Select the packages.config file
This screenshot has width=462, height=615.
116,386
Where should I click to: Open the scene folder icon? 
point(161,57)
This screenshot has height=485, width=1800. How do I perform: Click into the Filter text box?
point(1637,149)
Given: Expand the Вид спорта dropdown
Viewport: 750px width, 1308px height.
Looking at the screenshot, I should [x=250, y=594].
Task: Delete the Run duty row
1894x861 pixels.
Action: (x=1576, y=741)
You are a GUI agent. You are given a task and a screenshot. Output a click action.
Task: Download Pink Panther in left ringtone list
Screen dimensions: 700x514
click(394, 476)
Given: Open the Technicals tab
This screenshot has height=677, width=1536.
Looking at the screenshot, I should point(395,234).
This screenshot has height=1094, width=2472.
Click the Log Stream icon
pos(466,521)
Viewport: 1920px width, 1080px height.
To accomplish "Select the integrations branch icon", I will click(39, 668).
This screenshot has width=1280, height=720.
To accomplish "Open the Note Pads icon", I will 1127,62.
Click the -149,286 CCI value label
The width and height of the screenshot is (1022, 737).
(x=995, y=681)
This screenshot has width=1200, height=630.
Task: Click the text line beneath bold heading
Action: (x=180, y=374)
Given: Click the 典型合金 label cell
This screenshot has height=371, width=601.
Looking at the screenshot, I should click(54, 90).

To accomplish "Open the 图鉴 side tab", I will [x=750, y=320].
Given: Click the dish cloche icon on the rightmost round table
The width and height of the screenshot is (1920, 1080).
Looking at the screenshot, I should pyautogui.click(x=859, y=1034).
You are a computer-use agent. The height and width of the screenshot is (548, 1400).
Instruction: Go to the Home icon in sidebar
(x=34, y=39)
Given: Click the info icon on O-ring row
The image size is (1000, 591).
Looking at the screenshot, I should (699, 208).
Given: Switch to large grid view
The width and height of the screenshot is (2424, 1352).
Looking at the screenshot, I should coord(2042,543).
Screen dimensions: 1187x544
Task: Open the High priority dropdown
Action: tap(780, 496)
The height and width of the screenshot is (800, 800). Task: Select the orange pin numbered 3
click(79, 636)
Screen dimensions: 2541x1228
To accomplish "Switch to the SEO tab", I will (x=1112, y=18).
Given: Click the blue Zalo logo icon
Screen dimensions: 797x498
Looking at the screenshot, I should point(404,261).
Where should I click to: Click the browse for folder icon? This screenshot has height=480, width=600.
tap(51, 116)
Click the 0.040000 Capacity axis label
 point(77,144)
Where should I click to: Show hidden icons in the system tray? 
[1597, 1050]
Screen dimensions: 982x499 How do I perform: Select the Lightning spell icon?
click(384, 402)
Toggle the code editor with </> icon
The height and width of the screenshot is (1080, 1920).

**SET EXERCISE:** Update the rows above by replacing every "Where should I click to" with "Where do I click to" and leaving everything else unchanged.

**OUTPUT:**
Select the packages.config file
This screenshot has width=462, height=615.
116,386
Where do I click to: Open the scene folder icon? 
point(161,57)
This screenshot has height=485, width=1800. How do I perform: Click into the Filter text box?
point(1637,149)
Given: Expand the Вид спорта dropdown
Viewport: 750px width, 1308px height.
Looking at the screenshot, I should [x=250, y=594].
Task: Delete the Run duty row
1894x861 pixels.
Action: (x=1576, y=741)
You are a GUI agent. You are given a task and a screenshot. Output a click action.
Task: Download Pink Panther in left ringtone list
Screen dimensions: 700x514
click(394, 476)
Given: Open the Technicals tab
This screenshot has height=677, width=1536.
Looking at the screenshot, I should point(395,234).
This screenshot has height=1094, width=2472.
Click the Log Stream icon
pos(466,521)
Viewport: 1920px width, 1080px height.
To accomplish "Select the integrations branch icon", I will click(39, 668).
This screenshot has width=1280, height=720.
To accomplish "Open the Note Pads icon", I will 1127,62.
Click the -149,286 CCI value label
The width and height of the screenshot is (1022, 737).
(x=995, y=681)
This screenshot has width=1200, height=630.
Task: Click the text line beneath bold heading
Action: (x=180, y=374)
Given: Click the 典型合金 label cell
This screenshot has height=371, width=601.
Looking at the screenshot, I should click(54, 90).

To accomplish "Open the 图鉴 side tab", I will [x=750, y=320].
Given: Click the dish cloche icon on the rightmost round table
The width and height of the screenshot is (1920, 1080).
Looking at the screenshot, I should pyautogui.click(x=859, y=1034).
You are a computer-use agent. The height and width of the screenshot is (548, 1400).
Instruction: Go to the Home icon in sidebar
(x=34, y=39)
Given: Click the info icon on O-ring row
The image size is (1000, 591).
Looking at the screenshot, I should (699, 208).
Given: Switch to large grid view
The width and height of the screenshot is (2424, 1352).
Looking at the screenshot, I should coord(2042,543).
Screen dimensions: 1187x544
Task: Open the High priority dropdown
Action: tap(780, 496)
The height and width of the screenshot is (800, 800). Task: Select the orange pin numbered 3
click(79, 636)
Screen dimensions: 2541x1228
To accomplish "Switch to the SEO tab", I will (x=1112, y=18).
Given: Click the blue Zalo logo icon
Screen dimensions: 797x498
Looking at the screenshot, I should point(404,261).
Where do I click to: Click the browse for folder icon? This screenshot has height=480, width=600.
tap(51, 116)
Click the 0.040000 Capacity axis label
 point(77,144)
Where do I click to: Show hidden icons in the system tray? 
[1597, 1050]
Screen dimensions: 982x499 How do I perform: Select the Lightning spell icon?
click(384, 402)
Toggle the code editor with </> icon
The height and width of the screenshot is (1080, 1920).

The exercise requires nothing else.